Write out these records again with no changes, beginning at the line that contains "This screenshot has width=1076, height=508." and stopping after the line that contains "(x=385, y=138)".

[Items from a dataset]
---

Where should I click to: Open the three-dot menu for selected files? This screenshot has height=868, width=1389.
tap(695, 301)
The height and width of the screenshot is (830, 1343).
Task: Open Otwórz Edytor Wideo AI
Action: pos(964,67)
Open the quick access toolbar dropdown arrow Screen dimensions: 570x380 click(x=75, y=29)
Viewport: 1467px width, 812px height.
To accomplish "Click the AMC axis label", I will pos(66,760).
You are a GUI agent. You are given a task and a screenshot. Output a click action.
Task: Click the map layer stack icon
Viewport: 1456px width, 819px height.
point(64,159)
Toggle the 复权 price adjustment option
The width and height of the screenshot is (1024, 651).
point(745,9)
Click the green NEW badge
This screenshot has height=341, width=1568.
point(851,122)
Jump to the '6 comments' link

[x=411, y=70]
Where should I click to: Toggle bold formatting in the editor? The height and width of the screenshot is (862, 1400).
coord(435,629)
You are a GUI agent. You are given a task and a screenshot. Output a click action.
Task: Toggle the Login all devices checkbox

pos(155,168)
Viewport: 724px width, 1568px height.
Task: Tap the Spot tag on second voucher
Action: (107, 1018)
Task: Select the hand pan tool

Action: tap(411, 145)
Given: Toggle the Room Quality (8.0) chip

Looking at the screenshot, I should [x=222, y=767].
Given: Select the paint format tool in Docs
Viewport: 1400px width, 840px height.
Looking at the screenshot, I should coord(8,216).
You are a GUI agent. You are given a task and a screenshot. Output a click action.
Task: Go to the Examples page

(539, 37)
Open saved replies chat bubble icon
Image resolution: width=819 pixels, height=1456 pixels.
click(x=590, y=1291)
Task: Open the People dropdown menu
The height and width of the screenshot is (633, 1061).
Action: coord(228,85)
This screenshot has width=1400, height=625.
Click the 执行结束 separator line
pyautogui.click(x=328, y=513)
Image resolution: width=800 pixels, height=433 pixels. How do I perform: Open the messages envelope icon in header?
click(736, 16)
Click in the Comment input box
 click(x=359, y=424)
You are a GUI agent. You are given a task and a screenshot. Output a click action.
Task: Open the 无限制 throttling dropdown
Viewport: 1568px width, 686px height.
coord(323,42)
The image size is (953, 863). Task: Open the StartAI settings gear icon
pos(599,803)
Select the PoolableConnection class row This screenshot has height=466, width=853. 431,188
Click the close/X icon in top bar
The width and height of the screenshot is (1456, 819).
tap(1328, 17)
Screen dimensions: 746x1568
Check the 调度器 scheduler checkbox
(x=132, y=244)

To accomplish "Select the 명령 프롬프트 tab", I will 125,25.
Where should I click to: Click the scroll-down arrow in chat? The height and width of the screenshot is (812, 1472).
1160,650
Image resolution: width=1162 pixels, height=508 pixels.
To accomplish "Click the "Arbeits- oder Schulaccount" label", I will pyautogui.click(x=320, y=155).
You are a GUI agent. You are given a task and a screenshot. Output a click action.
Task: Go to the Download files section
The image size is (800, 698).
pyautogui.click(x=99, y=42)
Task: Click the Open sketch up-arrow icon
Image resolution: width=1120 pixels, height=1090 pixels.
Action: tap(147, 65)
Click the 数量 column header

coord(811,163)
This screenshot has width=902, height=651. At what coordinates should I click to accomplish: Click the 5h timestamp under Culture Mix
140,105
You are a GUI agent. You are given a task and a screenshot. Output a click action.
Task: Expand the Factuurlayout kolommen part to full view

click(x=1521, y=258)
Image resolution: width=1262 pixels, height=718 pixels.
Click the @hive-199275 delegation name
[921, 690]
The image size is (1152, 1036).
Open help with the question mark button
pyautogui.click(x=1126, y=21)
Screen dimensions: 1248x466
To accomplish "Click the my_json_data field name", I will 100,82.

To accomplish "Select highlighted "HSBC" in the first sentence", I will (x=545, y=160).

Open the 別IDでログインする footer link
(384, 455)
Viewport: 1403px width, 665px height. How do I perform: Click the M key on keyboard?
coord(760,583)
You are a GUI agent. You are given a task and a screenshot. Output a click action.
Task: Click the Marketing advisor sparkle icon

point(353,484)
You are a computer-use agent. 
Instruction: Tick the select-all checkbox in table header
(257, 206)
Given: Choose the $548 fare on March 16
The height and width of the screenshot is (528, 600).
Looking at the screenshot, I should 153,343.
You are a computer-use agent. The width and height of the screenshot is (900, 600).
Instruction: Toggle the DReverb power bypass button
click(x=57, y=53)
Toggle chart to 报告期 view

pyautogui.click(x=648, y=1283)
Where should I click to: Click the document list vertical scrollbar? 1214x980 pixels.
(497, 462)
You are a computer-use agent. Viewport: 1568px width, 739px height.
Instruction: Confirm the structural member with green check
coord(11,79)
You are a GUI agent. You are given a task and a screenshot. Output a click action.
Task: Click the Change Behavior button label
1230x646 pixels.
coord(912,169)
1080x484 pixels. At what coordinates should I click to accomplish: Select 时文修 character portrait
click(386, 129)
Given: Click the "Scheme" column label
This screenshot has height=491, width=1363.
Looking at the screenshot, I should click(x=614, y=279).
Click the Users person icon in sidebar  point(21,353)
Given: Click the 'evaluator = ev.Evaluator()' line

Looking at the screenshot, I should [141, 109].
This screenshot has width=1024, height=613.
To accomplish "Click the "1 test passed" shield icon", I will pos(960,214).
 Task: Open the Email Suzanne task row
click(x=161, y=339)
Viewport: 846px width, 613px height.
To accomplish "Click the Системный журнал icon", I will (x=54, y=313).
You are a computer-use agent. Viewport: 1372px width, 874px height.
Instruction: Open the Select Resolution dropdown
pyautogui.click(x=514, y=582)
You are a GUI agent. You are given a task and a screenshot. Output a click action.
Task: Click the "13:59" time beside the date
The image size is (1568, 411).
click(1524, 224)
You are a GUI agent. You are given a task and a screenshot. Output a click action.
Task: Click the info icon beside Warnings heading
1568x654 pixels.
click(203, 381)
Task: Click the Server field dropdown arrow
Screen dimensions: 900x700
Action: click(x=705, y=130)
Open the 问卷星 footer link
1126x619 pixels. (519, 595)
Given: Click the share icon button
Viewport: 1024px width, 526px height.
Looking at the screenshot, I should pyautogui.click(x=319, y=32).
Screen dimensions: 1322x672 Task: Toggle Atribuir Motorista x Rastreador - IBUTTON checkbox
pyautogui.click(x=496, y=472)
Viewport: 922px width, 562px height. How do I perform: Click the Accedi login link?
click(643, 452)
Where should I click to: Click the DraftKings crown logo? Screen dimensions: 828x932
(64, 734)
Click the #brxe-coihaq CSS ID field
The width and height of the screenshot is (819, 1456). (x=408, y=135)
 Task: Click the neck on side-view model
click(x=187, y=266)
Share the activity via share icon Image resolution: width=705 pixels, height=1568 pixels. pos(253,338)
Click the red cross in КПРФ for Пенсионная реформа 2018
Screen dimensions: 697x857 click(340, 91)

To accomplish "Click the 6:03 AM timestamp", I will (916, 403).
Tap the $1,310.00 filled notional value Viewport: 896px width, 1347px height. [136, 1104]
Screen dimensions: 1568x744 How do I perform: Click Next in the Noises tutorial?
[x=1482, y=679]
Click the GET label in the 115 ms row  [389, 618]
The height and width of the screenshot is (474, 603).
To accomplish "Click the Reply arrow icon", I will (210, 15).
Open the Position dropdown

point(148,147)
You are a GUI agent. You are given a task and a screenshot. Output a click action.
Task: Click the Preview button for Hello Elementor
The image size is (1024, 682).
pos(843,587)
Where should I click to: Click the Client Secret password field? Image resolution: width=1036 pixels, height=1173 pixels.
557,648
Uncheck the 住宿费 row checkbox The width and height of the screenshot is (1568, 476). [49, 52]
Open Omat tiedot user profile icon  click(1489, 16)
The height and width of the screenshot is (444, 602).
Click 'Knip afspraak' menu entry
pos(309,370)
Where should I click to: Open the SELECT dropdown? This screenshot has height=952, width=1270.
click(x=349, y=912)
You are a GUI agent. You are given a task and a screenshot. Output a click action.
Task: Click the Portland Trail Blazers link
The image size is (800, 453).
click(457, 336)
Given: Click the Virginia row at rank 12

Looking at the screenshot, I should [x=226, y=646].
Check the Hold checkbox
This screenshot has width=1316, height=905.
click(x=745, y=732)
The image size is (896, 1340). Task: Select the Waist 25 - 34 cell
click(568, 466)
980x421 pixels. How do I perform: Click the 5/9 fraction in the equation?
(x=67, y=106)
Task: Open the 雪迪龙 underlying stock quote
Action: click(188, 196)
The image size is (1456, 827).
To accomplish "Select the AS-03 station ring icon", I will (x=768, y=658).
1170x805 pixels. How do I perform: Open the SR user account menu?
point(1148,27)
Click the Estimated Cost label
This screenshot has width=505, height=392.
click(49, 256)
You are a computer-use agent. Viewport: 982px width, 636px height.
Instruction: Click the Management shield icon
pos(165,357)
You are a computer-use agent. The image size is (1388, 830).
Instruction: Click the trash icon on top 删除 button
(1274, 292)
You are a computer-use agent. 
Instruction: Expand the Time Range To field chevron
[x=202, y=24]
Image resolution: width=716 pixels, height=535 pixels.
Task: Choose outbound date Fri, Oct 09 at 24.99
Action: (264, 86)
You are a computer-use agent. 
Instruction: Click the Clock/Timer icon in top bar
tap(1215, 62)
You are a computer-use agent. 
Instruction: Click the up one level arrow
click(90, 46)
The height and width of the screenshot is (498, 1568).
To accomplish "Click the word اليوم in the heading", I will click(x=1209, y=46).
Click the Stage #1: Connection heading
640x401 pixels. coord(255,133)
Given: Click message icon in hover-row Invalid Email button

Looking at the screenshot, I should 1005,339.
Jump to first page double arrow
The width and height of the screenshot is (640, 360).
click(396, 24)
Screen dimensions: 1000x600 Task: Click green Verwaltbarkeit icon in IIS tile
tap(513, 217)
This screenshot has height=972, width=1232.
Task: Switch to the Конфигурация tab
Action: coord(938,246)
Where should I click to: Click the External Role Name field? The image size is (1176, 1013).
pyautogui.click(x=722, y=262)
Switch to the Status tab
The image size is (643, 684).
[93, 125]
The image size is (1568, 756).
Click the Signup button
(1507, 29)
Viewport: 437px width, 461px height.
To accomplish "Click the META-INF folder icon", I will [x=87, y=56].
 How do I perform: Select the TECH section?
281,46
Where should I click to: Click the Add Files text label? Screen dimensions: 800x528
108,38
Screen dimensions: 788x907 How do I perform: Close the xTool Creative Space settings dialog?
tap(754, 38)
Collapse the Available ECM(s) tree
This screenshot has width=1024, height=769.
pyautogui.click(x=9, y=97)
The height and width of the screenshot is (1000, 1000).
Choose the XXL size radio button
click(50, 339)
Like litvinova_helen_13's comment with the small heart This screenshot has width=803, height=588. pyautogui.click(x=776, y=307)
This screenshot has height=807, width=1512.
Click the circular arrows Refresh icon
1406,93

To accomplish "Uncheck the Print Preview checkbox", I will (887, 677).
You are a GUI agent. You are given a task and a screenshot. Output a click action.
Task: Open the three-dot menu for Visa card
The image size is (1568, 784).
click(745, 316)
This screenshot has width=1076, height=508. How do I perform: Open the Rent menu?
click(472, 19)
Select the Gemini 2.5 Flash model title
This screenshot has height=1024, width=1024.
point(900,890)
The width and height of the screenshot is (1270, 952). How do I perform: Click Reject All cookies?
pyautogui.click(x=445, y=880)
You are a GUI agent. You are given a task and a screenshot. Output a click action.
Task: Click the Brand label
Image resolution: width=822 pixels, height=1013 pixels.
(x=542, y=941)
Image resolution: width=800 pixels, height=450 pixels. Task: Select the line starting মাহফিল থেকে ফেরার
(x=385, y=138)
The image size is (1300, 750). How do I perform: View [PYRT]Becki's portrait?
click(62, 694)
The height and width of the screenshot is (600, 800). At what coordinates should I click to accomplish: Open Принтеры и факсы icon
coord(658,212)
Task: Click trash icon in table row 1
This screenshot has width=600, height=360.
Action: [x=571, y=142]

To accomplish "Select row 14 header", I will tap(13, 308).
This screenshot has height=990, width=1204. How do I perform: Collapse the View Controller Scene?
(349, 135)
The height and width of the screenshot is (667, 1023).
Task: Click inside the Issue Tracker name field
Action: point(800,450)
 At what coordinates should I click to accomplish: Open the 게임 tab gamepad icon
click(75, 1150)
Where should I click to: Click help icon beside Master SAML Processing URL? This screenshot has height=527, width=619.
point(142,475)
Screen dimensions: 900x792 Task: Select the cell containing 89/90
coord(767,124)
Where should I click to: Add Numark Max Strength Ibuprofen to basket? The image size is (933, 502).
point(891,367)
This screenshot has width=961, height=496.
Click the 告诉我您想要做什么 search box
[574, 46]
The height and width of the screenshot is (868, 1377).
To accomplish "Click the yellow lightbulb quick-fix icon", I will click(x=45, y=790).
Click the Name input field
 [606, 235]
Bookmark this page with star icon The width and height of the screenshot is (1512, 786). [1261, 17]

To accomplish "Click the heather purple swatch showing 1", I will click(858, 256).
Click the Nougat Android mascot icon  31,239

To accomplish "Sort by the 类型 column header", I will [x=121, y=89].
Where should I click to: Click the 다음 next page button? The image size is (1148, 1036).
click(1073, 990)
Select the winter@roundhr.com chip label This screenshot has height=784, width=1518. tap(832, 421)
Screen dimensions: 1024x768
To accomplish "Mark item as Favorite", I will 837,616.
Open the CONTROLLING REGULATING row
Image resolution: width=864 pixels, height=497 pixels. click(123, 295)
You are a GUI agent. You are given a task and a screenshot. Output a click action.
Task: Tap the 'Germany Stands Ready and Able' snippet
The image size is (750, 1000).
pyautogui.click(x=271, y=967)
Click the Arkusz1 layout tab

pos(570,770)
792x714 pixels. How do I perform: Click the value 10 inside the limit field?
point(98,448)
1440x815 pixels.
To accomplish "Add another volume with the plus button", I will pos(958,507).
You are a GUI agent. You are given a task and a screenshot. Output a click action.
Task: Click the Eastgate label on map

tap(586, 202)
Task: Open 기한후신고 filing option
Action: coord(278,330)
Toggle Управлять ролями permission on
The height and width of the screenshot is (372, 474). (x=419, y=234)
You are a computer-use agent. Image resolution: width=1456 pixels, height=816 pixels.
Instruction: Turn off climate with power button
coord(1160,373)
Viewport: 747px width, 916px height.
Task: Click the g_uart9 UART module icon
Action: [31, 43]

---

→ Answer for the task
This screenshot has width=1076, height=508. How do I perform: Open the Rent menu?
click(472, 19)
Select the Gemini 2.5 Flash model title
This screenshot has height=1024, width=1024.
point(900,890)
The width and height of the screenshot is (1270, 952). How do I perform: Click Reject All cookies?
pyautogui.click(x=445, y=880)
You are a GUI agent. You are given a task and a screenshot. Output a click action.
Task: Click the Brand label
Image resolution: width=822 pixels, height=1013 pixels.
(x=542, y=941)
Image resolution: width=800 pixels, height=450 pixels. Task: Select the line starting মাহফিল থেকে ফেরার
(x=385, y=138)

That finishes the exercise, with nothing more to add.